Are you tired of being kicked around just because you’re a real estate agent? Do you feel dissed and misunderstood? Does your mother brag about your brother, who is in county lockup, while pretending that you were something the stork accidentally dropped into the birdbath out back? Well take heart, as I can prove that the greatest minds in literature look to the real estate world for inspiration. My proof? Check out the following famous books, and see what real estate moments influenced these authors:
Gone With the Wind (Stated Income)
Hard Times (L.A. Agent Driving a KIA)
From Here To Eternity (Time required to close a Short Pay)
The Mousetrap (A Starter Home in Los Angeles)
The Divine Comedy (Housing Prices in Beverly Hills)
The Taming of the Shrew (Doing an “upside-the-head” on the seller’s wife who thinks you want her fat, hairy husband)
A Streetcar Named Desire (An agent’s bus trip home after his Porsche is repossessed)
The Odyssey (Driving around Los Angeles with a flaky buyer)
Cat on A Hot Tin Roof (An agent trying to explain the naked girl in the seller’s pool)
A Confederacy of Dunces (Agents in a conga line at Last Call)
The Sound and The Fury (The sounds of an agent’s stomach when the word “cancel” is used in a sentence)
Breakfast at Tiffany’s (Free coffee for down-n-out agents at a Rodeo Drive boutique)
Shogun (Good advice when showing houses in South Central)
The Godfather (A deal where everyone gets bloody, but the pizza at the open house is great)
The Call of the Wild (A real estate convention in Vegas)

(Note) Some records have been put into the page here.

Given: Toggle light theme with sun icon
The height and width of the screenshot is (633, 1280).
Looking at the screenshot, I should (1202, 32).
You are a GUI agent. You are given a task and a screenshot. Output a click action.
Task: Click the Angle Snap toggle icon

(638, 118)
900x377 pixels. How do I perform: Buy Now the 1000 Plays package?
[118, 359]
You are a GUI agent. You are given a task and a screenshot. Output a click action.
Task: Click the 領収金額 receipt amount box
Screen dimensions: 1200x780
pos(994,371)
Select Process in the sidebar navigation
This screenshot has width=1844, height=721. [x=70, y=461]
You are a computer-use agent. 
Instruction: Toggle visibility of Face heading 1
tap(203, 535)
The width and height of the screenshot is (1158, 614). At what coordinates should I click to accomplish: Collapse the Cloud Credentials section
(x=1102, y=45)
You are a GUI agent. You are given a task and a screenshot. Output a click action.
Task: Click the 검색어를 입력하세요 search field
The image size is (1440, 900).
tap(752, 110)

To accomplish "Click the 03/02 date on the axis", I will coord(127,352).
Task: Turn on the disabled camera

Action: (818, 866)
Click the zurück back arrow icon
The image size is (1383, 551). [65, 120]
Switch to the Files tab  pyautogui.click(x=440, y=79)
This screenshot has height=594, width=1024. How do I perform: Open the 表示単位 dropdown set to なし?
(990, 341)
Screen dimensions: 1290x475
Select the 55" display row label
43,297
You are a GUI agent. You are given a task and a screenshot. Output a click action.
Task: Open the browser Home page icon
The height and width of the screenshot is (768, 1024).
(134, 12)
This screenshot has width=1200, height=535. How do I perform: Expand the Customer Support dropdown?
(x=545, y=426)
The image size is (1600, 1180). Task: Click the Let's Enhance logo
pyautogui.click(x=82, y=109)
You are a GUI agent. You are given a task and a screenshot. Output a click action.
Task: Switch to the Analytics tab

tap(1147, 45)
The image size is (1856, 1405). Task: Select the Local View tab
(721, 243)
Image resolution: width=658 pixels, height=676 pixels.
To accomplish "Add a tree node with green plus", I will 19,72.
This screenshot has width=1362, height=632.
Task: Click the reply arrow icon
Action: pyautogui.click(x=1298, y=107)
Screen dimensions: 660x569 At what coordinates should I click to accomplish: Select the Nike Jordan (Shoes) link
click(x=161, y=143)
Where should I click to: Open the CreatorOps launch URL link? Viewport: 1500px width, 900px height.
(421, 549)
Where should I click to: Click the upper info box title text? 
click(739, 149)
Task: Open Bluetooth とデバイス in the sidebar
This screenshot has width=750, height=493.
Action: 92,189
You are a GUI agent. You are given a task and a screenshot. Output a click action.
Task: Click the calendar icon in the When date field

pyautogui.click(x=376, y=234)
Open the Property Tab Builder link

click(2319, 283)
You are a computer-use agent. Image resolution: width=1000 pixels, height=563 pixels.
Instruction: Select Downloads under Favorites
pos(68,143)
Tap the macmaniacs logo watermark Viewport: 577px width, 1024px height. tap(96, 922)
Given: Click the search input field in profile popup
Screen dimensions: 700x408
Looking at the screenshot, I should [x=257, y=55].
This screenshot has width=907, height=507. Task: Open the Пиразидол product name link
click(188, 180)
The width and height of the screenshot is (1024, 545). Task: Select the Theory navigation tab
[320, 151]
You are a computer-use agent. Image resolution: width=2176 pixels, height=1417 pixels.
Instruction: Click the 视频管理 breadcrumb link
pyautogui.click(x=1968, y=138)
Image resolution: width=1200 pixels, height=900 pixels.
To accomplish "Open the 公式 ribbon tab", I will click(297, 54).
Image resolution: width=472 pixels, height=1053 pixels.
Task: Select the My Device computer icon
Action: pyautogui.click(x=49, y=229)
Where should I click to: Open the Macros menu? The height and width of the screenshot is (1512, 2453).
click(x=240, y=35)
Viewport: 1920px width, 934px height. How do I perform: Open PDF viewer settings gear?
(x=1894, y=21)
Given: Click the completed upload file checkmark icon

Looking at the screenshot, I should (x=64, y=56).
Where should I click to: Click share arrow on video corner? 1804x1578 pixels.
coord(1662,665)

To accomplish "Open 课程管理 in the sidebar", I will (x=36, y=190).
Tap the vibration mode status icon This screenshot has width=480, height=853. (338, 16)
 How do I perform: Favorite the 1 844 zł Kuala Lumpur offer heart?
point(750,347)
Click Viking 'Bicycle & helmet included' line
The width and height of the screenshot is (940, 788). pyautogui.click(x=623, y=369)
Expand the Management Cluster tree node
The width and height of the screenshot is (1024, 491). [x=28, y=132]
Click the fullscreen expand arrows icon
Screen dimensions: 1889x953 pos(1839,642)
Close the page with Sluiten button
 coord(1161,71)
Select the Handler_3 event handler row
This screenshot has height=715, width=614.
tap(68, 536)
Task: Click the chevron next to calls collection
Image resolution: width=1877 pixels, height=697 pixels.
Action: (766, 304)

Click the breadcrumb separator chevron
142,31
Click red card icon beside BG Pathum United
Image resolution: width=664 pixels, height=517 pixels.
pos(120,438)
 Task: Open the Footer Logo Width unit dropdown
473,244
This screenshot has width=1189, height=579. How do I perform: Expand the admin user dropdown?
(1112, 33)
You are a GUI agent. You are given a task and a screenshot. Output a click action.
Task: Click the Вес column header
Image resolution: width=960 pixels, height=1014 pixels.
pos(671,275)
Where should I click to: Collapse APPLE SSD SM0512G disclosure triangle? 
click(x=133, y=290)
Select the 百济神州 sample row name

Reservoir Dogs – (Former Indymac employees fighting for panhandling space at the freeway off-ramp at Lake Hollywood)
Huckleberry Finn (A seller who whitewashes the disclosures)
Les Miserables (Four agents in a Focus…clipping coupons)
A Room With A View (The only affordable housing in Malibu)
The Fountainhead (Spontaneous weeping and sputtering caused by a low ball offer)
Ship of Fools (Six drunken mortgage brokers in a hot tub, reminiscing about the days when lying was considered a talent. )
The Turn of the Screw (Seller asking an agent to reduce his commission. This is usually accompanied by Grapes of Wrath, which is bad wine in a box.)
White Fang (Agents overlapping at a listing presentation)
Atlas Shrugged (Swartzenegger, when asked why California cannot pay first time buyer’s their tax credit.)
Slaughterhouse Five (Five agents in a bidding war)
Heart of Darkness (New Requirements for Appraisers…For Whom the Bell Tolls!)